16 mars 1944 : Brossolette est identifié par la Gestapo de Rennes.
Le 15 mars, la Gestapo avait intercepté, sur la frontière espagnole, un message (non codé !) de la Résistance racontant le naufrage du Jouet des Flots, indiquant le vrai nom des passagers et leur lieu de détention.
19 mars 1944 : Alerté, un haut responsable de la Gestapo, Ernst Misselwitz, vient spécialement de Paris et procède personnellement à leur transfert en voiture à la prison de Fresnes (Val de Marne).

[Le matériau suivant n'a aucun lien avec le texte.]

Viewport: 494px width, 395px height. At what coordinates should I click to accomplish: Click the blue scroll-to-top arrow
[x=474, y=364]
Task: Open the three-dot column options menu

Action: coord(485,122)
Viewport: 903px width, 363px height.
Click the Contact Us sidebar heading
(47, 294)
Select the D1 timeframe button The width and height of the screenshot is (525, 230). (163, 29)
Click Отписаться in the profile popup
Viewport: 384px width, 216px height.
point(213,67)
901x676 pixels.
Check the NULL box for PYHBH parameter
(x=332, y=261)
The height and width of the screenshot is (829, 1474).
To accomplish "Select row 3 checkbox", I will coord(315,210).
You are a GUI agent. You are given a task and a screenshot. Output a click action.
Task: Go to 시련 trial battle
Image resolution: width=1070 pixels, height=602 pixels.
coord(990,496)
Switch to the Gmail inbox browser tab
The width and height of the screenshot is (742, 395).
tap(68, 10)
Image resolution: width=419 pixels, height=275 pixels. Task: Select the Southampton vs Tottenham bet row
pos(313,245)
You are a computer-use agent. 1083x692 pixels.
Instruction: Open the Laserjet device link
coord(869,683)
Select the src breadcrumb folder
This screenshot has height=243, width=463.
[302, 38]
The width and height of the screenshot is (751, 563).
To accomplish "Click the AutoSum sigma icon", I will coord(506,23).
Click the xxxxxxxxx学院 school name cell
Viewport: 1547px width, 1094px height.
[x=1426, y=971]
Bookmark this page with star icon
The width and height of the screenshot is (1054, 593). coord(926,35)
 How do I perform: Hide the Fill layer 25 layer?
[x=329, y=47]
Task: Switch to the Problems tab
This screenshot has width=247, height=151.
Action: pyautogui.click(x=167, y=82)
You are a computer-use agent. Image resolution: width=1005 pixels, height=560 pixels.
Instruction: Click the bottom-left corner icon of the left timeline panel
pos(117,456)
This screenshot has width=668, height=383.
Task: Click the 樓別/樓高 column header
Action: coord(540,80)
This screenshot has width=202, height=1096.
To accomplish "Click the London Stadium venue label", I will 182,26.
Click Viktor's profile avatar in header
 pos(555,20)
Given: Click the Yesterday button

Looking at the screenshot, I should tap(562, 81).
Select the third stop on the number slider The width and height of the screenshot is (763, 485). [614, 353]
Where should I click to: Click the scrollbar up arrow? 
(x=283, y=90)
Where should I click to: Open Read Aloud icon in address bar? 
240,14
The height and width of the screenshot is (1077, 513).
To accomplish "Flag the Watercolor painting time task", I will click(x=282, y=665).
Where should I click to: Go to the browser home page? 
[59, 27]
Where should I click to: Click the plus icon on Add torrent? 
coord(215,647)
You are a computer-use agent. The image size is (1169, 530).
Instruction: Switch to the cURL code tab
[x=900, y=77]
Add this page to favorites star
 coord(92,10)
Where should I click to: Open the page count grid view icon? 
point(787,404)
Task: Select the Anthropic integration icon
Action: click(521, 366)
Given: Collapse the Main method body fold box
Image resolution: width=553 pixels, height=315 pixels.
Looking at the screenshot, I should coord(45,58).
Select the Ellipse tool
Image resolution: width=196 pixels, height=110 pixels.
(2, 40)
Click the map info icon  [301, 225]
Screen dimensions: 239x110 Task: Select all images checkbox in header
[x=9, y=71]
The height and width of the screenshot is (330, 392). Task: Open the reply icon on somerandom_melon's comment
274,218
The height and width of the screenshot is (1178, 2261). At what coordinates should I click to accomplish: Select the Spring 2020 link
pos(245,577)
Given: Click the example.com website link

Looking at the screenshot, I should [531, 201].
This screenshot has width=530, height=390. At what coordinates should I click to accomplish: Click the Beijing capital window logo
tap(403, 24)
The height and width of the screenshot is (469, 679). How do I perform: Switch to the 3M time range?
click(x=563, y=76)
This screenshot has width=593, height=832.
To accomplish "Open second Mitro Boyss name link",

Avant-guerre, il travaillait au consulat d’Allemagne à Lyon. Cette ville était d’ailleurs de 1934 à 1940 un centre d’espionnage allemand. Autour du consul gravitait un essaim de membres de la Gestapo, plus ou moins camouflés, établissant des contacts avec un certain nombre de français et établissant un plan d’invasion. Misselwitz sera arrêté en octobre 1945, au nord-ouest de Berlin, par les services secrets français qui l’utiliseront comme indicateur, du début 1946 jusqu’en 1949, ce qui soulèvera l’indignation de Serge et Beate Klarsfeld dans un article du journal Le Monde du 25 août 1983. La dernière partie de sa vie restera inconnue.
L’activité de Brossolette est bien connue de la Gestapo, mais celle-ci soupçonne seulement Bollaert d’une activité de résistant, sans savoir laquelle. C’est ainsi qu’ils demandent à Bollaert s’il connaît Bidault ou Baudouin !
22 mars 1944 : Bollaert et Brossolette sont conduits à Paris, 84 avenue Foch, pour un interrogatoire sous la torture. Brossolette se suicide en se jetant par la fenêtre du 5° étage pendant la pause-déjeuner des Allemands.
mars-août 1944 : Misselwitz convoque à plusieurs reprises madame Bollaert, mais elle ne peut lui répondre, car elle ne connaît aucun détail des activités de son mari. Il lui refuse de voir son mari à Fresnes, mais l’autorise à lui envoyer de la nourriture à condition que celle-ci soit contenue dans des emballages transparents. A l’époque, il est bien difficile de trouver des boîtes en celluloïd. Quand elle s’inquiète des conditions de détention de son mari, il lui répond : « Il est bien mieux ici qu’en Allemagne ».
15 août 1944 : déporté en Allemagne par l’avant-dernier convoi parti de France.